- [Instructions to follow]:
Please copy every line from the following entries in which the word "computer" appears.

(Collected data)

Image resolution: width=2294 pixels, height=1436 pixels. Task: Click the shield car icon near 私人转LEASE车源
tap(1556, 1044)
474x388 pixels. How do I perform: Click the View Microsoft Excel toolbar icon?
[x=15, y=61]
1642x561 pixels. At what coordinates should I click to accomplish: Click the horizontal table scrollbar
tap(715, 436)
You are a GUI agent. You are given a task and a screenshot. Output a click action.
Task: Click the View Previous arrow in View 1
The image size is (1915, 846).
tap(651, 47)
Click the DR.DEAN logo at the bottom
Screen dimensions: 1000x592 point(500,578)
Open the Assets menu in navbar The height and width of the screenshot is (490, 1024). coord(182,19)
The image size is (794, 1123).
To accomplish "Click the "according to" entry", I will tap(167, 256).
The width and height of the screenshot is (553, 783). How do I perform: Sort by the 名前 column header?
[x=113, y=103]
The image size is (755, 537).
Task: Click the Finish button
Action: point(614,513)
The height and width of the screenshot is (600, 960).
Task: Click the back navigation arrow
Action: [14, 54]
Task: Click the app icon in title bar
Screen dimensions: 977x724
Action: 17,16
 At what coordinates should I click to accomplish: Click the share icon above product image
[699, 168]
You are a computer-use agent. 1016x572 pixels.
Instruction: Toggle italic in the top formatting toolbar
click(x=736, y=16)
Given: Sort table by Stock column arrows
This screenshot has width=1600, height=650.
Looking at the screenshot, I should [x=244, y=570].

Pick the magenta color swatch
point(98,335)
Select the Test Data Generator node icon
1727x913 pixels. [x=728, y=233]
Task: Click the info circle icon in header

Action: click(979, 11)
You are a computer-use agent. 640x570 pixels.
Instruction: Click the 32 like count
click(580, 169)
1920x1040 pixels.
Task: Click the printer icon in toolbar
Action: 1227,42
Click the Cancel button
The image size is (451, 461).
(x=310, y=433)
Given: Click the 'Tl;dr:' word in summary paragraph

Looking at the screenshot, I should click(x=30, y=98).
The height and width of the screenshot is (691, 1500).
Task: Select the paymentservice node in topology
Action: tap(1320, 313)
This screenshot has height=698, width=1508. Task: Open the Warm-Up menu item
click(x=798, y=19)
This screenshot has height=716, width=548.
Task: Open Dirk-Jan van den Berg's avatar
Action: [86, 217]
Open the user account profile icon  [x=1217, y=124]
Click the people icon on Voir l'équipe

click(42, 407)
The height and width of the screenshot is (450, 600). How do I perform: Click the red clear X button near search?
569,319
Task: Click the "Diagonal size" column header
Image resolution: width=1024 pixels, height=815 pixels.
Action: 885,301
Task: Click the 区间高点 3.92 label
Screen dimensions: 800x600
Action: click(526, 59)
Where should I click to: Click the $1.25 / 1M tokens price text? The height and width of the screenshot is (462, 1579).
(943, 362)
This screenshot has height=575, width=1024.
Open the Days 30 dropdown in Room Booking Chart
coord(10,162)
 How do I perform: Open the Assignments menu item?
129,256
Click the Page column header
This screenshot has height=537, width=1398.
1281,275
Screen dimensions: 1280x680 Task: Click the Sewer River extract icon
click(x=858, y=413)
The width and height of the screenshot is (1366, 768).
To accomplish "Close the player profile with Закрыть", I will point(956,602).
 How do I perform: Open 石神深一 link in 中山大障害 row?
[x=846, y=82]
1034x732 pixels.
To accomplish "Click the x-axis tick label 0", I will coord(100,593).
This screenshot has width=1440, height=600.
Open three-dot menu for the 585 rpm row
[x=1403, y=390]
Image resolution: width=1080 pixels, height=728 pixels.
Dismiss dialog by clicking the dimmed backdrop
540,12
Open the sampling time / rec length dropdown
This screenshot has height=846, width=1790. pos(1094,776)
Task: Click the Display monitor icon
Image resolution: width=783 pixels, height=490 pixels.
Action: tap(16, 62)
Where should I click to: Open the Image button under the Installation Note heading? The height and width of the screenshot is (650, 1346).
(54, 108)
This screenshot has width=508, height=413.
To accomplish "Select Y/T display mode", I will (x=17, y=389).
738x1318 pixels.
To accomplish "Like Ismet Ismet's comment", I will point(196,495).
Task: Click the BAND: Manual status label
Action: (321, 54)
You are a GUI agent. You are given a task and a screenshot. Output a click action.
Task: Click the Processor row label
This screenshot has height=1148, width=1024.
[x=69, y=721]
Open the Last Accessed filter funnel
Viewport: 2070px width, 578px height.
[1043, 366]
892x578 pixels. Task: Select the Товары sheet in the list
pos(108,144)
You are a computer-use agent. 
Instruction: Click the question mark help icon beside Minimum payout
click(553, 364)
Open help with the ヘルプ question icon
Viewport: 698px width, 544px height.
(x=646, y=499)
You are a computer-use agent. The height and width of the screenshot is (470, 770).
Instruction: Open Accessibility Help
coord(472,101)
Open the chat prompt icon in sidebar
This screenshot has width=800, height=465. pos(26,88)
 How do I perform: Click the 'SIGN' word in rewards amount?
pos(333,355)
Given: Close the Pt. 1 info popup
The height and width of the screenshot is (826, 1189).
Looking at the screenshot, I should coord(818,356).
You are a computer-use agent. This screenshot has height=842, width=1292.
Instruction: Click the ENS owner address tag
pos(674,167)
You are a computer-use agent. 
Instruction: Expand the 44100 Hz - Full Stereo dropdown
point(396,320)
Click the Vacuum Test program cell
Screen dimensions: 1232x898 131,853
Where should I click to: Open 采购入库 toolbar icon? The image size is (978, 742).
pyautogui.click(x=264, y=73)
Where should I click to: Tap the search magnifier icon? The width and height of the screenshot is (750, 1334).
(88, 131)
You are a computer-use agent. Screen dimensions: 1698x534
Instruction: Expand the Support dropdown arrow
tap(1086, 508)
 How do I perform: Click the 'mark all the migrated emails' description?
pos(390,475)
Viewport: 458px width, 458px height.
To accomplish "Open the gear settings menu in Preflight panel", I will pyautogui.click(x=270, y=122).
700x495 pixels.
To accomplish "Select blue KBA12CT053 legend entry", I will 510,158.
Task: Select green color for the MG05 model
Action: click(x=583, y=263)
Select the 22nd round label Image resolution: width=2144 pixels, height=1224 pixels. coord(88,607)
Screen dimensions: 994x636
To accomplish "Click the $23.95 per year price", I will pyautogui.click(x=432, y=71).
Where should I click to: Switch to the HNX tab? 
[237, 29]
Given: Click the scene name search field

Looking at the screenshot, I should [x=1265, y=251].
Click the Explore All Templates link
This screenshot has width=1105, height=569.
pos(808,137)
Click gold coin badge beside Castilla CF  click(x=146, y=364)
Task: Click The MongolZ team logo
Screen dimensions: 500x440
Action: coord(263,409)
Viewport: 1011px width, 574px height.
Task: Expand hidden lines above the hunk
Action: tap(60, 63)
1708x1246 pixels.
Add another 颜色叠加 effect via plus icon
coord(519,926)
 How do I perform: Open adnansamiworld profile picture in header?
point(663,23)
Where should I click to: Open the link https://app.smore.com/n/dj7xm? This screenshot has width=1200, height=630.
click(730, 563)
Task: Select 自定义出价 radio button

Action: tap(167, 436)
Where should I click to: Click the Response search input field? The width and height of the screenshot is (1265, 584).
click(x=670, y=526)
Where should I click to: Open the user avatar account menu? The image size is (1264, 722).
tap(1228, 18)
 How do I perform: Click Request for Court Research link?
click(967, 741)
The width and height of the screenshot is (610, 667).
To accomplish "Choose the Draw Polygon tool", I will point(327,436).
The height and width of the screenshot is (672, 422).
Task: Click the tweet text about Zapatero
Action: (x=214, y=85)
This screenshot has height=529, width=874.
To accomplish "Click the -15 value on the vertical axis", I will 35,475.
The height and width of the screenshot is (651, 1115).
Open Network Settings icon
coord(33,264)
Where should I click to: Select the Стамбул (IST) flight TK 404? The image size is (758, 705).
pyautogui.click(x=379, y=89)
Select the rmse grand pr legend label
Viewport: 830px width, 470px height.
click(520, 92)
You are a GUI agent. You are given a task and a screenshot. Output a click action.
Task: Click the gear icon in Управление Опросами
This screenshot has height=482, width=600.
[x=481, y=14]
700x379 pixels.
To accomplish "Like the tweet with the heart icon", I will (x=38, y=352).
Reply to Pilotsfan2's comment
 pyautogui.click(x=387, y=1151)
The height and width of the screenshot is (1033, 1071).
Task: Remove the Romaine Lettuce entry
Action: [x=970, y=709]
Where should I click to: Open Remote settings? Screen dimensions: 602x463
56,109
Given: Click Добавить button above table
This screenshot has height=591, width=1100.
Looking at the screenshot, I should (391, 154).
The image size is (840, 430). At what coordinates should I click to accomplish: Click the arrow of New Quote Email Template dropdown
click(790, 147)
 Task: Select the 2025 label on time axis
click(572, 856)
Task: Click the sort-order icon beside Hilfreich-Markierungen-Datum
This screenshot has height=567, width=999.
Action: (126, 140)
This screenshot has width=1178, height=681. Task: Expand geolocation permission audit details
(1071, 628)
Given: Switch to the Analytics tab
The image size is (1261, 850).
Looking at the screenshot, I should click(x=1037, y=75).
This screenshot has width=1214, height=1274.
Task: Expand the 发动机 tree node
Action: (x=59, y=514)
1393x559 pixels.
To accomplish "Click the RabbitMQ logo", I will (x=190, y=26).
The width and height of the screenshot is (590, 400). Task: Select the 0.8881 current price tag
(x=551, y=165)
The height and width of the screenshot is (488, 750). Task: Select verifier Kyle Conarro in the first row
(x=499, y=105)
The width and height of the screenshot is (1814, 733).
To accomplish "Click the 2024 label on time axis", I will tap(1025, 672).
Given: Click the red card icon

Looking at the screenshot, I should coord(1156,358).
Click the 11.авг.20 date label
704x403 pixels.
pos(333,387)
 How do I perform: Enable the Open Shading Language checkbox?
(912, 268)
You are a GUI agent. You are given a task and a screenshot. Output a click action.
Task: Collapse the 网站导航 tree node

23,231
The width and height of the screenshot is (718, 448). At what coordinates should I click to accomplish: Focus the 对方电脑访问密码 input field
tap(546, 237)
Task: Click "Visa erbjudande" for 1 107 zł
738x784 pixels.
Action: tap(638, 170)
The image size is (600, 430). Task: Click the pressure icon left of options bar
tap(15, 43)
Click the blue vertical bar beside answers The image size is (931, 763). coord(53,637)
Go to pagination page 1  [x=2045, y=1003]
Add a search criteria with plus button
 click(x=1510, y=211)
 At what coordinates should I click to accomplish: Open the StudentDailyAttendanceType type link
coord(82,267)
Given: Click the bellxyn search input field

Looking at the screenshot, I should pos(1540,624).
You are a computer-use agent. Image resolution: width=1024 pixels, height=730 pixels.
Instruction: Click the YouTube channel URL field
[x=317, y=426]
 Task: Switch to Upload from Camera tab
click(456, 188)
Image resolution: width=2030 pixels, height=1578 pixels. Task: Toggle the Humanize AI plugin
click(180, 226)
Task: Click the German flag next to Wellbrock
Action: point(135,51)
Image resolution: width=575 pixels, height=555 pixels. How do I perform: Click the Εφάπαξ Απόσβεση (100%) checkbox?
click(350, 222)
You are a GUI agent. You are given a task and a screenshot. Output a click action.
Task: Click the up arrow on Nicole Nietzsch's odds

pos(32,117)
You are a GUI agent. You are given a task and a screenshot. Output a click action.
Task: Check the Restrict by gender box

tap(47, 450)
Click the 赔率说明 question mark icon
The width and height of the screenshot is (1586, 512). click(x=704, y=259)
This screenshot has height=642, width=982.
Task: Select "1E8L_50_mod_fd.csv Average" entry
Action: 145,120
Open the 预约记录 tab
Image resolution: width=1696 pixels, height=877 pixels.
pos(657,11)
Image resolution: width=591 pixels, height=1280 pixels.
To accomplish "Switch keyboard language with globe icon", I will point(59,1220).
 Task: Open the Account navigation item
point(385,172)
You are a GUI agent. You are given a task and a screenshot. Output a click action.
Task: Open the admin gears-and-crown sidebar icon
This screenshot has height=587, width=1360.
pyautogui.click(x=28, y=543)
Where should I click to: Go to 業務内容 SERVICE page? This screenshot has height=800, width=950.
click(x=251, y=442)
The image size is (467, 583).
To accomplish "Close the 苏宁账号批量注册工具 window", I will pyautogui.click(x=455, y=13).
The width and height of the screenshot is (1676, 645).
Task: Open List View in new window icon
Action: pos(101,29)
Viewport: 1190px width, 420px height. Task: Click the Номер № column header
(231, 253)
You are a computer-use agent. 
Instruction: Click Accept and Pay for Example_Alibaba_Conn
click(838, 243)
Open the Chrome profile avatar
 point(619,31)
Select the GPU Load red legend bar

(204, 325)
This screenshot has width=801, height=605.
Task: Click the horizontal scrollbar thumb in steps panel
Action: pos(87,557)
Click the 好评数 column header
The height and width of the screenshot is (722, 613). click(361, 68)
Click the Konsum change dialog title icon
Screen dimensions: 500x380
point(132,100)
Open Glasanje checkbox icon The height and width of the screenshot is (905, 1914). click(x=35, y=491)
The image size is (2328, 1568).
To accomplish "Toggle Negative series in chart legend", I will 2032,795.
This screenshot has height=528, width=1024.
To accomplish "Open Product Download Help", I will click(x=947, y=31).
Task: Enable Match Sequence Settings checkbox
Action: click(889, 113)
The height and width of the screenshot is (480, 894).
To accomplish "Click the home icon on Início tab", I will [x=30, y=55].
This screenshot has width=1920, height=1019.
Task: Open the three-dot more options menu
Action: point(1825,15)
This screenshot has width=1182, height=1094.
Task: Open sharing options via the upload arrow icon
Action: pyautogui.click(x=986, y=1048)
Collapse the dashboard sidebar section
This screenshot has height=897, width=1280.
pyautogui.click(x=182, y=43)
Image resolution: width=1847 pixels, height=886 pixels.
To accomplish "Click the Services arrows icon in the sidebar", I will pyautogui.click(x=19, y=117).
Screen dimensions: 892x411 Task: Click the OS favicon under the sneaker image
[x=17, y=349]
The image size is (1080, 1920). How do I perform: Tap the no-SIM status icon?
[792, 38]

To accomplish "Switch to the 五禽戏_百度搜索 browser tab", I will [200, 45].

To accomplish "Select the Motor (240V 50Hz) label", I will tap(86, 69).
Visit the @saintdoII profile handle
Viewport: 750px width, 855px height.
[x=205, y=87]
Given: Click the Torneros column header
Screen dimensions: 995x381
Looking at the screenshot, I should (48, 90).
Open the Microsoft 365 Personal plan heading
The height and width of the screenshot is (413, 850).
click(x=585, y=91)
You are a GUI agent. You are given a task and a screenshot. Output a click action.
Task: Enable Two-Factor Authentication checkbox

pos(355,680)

- [Task output]:
You are a computer-use agent. 1016x572 pixels.
You are a computer-use agent. 640x570 pixels.
You are a computer-use agent. 
You are a computer-use agent. The height and width of the screenshot is (470, 770).
You are a computer-use agent. This screenshot has height=842, width=1292.
You are a computer-use agent. 
You are a computer-use agent. Screen dimensions: 1698x534
You are a computer-use agent. Image resolution: width=1024 pixels, height=730 pixels.
You are a computer-use agent. 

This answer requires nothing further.